When I was working full time, having a child called home from school was a major inconvenience because it would always be on a day that I had an important meeting to go to, a presentation to make etc etc. The priority however should have been my child( you may disagree with this!) and of course I always ended up with guilt, anger and frustration at both the workplace, the child and me, a very stressful time.
What a difference to be able to say
yes, I will come and collect him.
What a difference to be able to spend time and ask
' so what do you need, what is happening where does it hurt?
Of course I miss the importance of being important at meetings and presentations and all that it brings with it, but I value my children and when they are ill, insecure and have tummy ache, they need my attention, my care, love and warmth more than I need the meetings and the presentation however inconvenient that is to others.

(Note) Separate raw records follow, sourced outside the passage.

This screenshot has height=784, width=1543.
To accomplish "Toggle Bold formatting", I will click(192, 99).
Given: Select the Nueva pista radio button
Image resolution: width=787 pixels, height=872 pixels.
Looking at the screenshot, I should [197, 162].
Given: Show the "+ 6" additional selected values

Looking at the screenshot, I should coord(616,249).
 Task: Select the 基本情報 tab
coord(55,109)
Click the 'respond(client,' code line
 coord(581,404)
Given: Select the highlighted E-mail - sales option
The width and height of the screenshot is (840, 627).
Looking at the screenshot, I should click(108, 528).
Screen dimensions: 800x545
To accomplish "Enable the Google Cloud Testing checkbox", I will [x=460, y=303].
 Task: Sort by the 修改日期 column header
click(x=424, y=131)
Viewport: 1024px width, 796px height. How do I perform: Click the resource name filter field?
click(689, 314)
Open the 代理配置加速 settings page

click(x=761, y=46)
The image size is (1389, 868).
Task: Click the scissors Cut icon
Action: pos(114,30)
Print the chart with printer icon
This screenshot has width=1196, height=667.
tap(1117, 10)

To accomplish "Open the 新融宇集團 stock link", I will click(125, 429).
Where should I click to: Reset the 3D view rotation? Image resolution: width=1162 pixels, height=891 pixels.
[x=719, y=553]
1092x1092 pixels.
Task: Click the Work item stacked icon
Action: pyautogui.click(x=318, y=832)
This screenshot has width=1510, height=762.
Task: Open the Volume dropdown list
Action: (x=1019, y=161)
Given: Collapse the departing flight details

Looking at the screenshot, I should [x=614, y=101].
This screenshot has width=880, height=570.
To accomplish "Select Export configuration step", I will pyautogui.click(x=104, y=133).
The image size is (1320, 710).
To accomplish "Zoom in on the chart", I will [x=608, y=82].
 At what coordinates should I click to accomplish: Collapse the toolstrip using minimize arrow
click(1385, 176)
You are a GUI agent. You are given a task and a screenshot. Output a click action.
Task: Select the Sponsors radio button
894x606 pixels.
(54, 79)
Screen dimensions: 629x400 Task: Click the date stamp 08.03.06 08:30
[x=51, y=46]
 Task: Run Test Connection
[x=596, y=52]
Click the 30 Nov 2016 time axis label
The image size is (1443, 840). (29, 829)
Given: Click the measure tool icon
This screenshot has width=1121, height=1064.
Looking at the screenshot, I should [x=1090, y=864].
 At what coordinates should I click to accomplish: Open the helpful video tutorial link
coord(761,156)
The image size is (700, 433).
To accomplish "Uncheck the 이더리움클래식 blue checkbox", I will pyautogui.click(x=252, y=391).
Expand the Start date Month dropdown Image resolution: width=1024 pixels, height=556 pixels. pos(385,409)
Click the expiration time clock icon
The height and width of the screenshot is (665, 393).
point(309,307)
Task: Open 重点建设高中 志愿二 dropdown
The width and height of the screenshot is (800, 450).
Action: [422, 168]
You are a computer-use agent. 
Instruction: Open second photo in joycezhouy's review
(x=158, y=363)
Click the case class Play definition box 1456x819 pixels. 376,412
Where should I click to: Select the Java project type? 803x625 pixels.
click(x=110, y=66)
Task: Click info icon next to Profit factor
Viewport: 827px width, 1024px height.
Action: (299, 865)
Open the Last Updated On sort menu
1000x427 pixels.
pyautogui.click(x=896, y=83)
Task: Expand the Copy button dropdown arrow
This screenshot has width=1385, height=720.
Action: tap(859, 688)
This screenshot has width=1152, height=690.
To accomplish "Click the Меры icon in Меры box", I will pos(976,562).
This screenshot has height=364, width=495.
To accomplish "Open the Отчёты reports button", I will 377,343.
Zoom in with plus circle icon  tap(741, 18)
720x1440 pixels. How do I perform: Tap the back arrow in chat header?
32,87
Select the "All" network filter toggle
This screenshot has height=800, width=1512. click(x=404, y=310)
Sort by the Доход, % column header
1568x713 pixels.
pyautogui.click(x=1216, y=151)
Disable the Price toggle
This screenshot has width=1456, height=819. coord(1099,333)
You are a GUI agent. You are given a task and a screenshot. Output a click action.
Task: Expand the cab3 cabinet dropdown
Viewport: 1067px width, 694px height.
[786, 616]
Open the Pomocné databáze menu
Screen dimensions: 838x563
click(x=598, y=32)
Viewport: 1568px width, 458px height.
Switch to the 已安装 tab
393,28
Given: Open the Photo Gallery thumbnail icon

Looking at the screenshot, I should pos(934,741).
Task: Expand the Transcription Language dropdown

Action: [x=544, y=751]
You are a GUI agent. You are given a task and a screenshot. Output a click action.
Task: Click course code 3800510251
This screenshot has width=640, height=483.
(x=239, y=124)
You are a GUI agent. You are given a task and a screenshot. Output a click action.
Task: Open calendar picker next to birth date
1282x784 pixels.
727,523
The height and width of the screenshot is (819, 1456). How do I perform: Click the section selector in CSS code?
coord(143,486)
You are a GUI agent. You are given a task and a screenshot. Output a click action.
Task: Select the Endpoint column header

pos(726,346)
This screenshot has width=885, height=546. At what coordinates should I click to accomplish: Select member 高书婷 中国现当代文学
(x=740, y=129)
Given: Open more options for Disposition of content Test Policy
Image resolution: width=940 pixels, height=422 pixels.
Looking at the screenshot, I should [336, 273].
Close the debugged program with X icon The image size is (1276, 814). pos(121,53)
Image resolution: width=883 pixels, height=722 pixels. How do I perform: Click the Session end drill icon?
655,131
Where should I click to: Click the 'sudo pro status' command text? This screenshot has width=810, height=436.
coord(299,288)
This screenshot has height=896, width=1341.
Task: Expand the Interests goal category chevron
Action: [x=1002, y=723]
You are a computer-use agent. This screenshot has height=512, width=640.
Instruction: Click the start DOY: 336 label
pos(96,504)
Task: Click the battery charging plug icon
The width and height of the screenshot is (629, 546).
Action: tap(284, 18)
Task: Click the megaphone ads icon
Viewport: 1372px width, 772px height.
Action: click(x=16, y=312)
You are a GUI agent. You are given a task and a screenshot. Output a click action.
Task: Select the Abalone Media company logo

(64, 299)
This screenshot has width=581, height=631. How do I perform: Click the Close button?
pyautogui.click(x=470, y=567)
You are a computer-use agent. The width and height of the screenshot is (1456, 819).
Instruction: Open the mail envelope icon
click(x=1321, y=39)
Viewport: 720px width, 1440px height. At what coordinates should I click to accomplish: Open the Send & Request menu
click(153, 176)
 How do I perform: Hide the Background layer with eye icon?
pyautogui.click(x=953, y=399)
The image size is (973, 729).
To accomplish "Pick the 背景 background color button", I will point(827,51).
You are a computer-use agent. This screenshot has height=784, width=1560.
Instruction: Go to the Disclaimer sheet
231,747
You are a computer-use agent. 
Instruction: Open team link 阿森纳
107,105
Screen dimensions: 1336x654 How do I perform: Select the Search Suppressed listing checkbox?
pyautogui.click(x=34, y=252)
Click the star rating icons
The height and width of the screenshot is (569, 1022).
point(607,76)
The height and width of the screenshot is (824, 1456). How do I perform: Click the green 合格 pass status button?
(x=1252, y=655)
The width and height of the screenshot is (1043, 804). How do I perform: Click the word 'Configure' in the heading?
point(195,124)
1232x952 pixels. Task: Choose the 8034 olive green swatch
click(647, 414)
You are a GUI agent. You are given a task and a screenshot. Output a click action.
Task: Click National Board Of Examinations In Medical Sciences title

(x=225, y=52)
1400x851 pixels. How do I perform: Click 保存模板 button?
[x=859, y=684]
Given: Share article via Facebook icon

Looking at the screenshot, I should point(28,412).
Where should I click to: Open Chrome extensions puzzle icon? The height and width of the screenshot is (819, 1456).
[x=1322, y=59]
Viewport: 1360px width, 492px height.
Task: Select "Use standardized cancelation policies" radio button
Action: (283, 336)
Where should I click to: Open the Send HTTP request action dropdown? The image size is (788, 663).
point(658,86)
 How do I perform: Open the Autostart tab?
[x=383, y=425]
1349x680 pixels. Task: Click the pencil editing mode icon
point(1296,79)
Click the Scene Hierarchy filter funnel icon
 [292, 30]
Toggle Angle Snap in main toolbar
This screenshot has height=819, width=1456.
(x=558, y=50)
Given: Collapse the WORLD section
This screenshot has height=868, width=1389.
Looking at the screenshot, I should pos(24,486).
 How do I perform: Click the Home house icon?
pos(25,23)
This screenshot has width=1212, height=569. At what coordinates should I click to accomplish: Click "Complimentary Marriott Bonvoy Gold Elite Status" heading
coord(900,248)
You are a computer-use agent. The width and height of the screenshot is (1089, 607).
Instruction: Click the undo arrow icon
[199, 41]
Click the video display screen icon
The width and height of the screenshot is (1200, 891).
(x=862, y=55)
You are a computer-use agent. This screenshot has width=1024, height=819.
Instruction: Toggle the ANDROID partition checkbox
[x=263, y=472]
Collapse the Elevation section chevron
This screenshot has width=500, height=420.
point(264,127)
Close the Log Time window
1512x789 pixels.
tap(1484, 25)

Today, I will probably have to watch the odd children's DVD, snuggled up on the sofa, my writing will have to wait, the housework will have to wait, the garden will have to wait ( it is raining though) ................it is an unexpected moment of togetherness on the sofa, a time for me to listen, a time to share.........and hopefully, my son will be replenished enough tomorrow to go back to school and get on with life.
Slowing down for us is the same thing, we need that time snuggled up on the sofa to replenish and to be listened to, to dream and to make plans to make our dreams a reality. Sounds like another Sunday then, a day of rest but it is anything but...I am investing time and care on the next generation and that is an important job and far from insignificant.